CHARACTERIZING DISSOLVED IRON CONCENTRATIONS AND GROUNDWATER FLUXES IN AN AQUIFER DISCHARGING TO A FERRUGINOUS, MEROMICTIC LAKE

Ferruginous, meromictic lakes contain a mixolimnion layer and an anoxic, iron-rich monimolimnion layer that remain stratified throughout the year. Brownie Lake, MN, is a ferruginous meromictic lake that is likely receiving significant amounts of dissolved iron from groundwater; however, the magnitude and heterogeneity of iron flux has not yet been quantified. Constraining the iron budget is critical to understanding how iron participates in the carbon cycle. This study uses tools and techniques traditionally applied in contaminant hydrogeology to inform the magnitude of heterogeneity in groundwater iron mass flux and possible controls on this heterogeneity. Three co-located sediment cores and water chemistry profiles were collected along a 200 m transect parallel to the lake shore using a Geoprobe and a direct push groundwater profiling tip. A total of 44 intervals across the water chemistry profiles were monitored for DO, pH/ORP, temperature, and specific conductance, then sampled for major cations, anions, δ18O-H2O, δ2H-H2O, and alkalinity.
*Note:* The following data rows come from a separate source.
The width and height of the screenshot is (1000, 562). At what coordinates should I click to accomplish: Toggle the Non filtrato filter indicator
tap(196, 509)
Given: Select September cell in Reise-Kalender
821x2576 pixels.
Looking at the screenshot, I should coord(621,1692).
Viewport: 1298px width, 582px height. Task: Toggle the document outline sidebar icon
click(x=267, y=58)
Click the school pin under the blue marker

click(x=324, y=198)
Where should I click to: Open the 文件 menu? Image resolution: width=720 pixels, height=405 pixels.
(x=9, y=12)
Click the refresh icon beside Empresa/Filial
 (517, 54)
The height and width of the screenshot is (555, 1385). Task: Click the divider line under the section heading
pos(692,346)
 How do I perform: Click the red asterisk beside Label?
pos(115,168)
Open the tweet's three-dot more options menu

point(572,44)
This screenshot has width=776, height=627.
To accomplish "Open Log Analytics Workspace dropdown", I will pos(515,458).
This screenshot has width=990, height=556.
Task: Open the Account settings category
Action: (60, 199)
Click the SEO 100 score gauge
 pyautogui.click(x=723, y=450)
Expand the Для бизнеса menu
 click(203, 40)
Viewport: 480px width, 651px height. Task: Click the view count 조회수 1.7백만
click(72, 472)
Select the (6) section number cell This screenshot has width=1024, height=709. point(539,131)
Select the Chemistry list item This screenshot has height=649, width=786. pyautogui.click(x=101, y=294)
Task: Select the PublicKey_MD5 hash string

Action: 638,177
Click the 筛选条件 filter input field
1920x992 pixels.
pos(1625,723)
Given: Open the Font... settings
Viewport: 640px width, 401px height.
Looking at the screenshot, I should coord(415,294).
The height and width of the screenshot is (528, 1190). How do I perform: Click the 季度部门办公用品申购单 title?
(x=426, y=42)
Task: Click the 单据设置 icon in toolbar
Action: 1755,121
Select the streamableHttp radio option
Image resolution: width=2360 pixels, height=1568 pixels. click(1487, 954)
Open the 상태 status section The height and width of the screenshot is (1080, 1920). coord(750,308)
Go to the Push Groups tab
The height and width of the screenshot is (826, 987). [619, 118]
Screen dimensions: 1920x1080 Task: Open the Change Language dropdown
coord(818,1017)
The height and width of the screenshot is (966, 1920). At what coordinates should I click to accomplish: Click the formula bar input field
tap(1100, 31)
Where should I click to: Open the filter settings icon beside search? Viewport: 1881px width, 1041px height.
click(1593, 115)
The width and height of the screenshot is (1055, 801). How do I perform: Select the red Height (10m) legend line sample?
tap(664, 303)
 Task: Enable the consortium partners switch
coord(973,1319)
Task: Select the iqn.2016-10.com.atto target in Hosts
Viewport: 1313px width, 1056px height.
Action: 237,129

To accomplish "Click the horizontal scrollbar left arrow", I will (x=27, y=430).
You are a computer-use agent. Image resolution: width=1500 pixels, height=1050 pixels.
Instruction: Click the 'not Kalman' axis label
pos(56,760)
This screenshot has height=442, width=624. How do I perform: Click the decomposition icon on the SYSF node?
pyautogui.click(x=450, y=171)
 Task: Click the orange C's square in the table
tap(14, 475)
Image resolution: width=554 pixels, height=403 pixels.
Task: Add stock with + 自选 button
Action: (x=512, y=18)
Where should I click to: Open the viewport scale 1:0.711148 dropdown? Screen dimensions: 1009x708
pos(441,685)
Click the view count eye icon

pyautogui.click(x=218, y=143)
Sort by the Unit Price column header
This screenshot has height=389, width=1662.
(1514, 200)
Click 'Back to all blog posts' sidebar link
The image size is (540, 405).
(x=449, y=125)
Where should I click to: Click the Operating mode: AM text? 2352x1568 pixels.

Over 150 samples were collected from the sediment cores (avg. depth 9.14 m) targeting each distinct lithologic unit for grain size, permeameter, minerology, and XRF analysis. The core data will support characterization of hydraulic conductivity across the transect which will then be combined with hydraulic gradients informed by temporary drive point wells to estimate groundwater fluxes. Groundwater fluxes and iron concentrations contoured across the transected will be combined to estimate iron mass fluxes. We expect to see variations in iron flux based on heterogeneities within the glacial sediments and a general increase in concentration with depth as the transect intersects longer flow paths with higher residence times and more reducing conditions. Quantifying the heterogeneity of iron flux will constrain the iron budget, better inform processes occurring at the transition zone, and improve our understanding of the coupled iron-carbon biogeochemical cycles. Elucidating iron’s role in the carbon biogeochemical cycle will advance understanding of microbial function, essential nutrient/element availability, and climate change.